◆ EXERCISES
**A.** Answer these questions using the article on The Physicists:
(i) In what year did Dürrenmatt write the play?
(ii) In which country was Dürrenmatt born?
(iii) In which season will Bastian Kraft stage the play?
**B.** Translate this sentence from the article on The Physicists into French: "Each scene acts as a link in this sequence, a step closer to the inevitable abyss."

The Physicists Chain Reactions
by Christopher-Fares Köhler
Imagine: you discover a formula, not just any formula, but one on which the survival of humanity depends. What would you do? Hide, hoping
that fate would pass you by unnoticed? Share your discovery with the world, regardless of the consequences? Or would you perhaps voluntarily admit yourself to a psychiatric clinic and claim that King Solomon had appeared to you in order to prevent your discovery – the so-called ‘world formula’ – from falling into the wrong hands? Because one thing is certain: in the wrong hands, this formula could mean nothing less than the downfall of humanity.
In The Physicists, Friedrich Dürrenmatt takes this moral dilemma to grotesque extremes. Möbius, who has made a discovery that could change everything, decides to go mad, or at least to stage his madness. Dürrenmatt wrote the play in 1961, in the shadow of the Cold War and the nuclear threat. Yet The Physicists remains frighteningly relevant to this day. The ‘world formula’ remains deliberately vague, a symbol of any scientific discovery whose implications can no longer be controlled.
A question of responsibility
In a present where knowledge means power – and power is rarely moral – the play poses a question that remains open to this day: Who bears responsibility for what is conceivable? Science? Politics? Or have we long been living in a world where technology and artificial intelligence make ethical decisions or take them away from us?
Friedrich Dürrenmatt, born in Switzerland in 1921, rebelled early on against religion, authority and school. Already in childhood, he discovered his passion for astronomy, a theme that runs through his literary work. With plays such as Romulus the Great, The Visit and The Physicists, he became one of the most important playwrights of the 20th century. His works are characterised by dark humour, philosophical depth and an unshakeable distrust of power structures.
Tragicomedy
Bastian Kraft, who has already staged Der Besuch der alten Dame (The Visit), Max Frisch's Biografie: Ein Spiel (Biography: A Play) and George Bernard Shaw's Pygmalion at Deutsches Theater, will once again be turning his attention to a Dürrenmatt classic in the 2025/26 season. With a keen sense of the tragicomic and a precise eye for the abysses beneath the surface. The plot of the tragicomedy unfolds with grotesque twists and turns and the pull of a crime drama. In the process, a central question becomes increasingly pressing: can a catastrophe still be averted once it has been raised as a possibility?
A dramatic chain reaction
The dramatic structure follows the principle of a chain reaction; as with dominoes, a single push is enough to trigger an unstoppable movement. Each scene acts as a link in this sequence, a step closer to the inevitable abyss. The recurring reference to the atomic bomb underlines this idea: both technically and morally. And so Dürrenmatt's play itself becomes a dramatic chain reaction in which the inevitable inevitably takes shape.

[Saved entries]
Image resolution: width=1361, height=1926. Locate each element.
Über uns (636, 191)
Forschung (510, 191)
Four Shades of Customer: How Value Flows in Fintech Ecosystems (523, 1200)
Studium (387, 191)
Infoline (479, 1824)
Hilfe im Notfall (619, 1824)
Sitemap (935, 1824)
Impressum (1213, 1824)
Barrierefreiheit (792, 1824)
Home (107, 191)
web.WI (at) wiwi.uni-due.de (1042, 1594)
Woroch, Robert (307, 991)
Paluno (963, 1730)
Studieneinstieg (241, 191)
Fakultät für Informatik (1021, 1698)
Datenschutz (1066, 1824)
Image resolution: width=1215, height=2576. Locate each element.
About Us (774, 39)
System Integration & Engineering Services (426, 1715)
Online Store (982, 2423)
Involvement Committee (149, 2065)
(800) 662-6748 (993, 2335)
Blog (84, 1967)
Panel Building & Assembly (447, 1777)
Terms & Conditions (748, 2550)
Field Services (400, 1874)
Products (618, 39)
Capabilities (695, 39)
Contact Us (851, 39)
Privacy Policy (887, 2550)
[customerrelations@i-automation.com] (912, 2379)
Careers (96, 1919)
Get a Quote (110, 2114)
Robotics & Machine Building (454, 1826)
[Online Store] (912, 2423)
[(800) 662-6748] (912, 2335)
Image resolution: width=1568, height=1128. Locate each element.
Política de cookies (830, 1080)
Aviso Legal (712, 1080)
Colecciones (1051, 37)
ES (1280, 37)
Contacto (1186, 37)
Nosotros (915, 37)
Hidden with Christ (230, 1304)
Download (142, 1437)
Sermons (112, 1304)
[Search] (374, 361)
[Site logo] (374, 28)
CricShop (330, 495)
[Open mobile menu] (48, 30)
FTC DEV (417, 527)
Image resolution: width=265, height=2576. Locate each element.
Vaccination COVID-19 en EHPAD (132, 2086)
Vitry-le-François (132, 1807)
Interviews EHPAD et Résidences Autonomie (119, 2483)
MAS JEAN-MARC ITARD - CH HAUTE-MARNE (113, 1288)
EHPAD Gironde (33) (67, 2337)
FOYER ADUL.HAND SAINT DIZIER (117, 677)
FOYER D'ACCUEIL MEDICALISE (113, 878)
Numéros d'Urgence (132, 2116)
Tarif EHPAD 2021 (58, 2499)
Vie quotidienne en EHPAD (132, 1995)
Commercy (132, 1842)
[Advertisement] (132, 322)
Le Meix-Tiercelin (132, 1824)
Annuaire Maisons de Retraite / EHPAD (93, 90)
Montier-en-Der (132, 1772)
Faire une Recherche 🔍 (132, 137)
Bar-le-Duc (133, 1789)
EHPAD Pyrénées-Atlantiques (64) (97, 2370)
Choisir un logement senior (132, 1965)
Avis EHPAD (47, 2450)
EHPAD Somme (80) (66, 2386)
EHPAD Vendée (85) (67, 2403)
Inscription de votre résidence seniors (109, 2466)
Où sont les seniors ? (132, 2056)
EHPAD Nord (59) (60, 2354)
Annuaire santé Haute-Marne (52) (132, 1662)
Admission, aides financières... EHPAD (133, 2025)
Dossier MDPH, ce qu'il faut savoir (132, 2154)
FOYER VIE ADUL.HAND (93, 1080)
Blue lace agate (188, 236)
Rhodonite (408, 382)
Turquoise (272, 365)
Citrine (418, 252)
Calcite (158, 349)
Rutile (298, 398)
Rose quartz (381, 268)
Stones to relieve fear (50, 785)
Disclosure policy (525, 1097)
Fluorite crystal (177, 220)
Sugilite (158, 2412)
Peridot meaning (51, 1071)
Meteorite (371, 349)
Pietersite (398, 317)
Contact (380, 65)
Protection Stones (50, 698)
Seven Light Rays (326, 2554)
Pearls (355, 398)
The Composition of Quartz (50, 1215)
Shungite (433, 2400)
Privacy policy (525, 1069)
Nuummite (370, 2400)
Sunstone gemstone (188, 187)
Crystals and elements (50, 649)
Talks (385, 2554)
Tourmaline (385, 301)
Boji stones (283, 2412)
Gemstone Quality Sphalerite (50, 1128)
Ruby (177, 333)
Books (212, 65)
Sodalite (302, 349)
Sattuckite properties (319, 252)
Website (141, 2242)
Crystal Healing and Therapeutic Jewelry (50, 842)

◆ TASK-BY-TASK ANSWERS
**A.**
(i) 1961
(ii) Switzerland
(iii) The 2025/26 season

**B.** Chaque scène agit comme un maillon de cette séquence, un pas de plus vers l'abîme inévitable.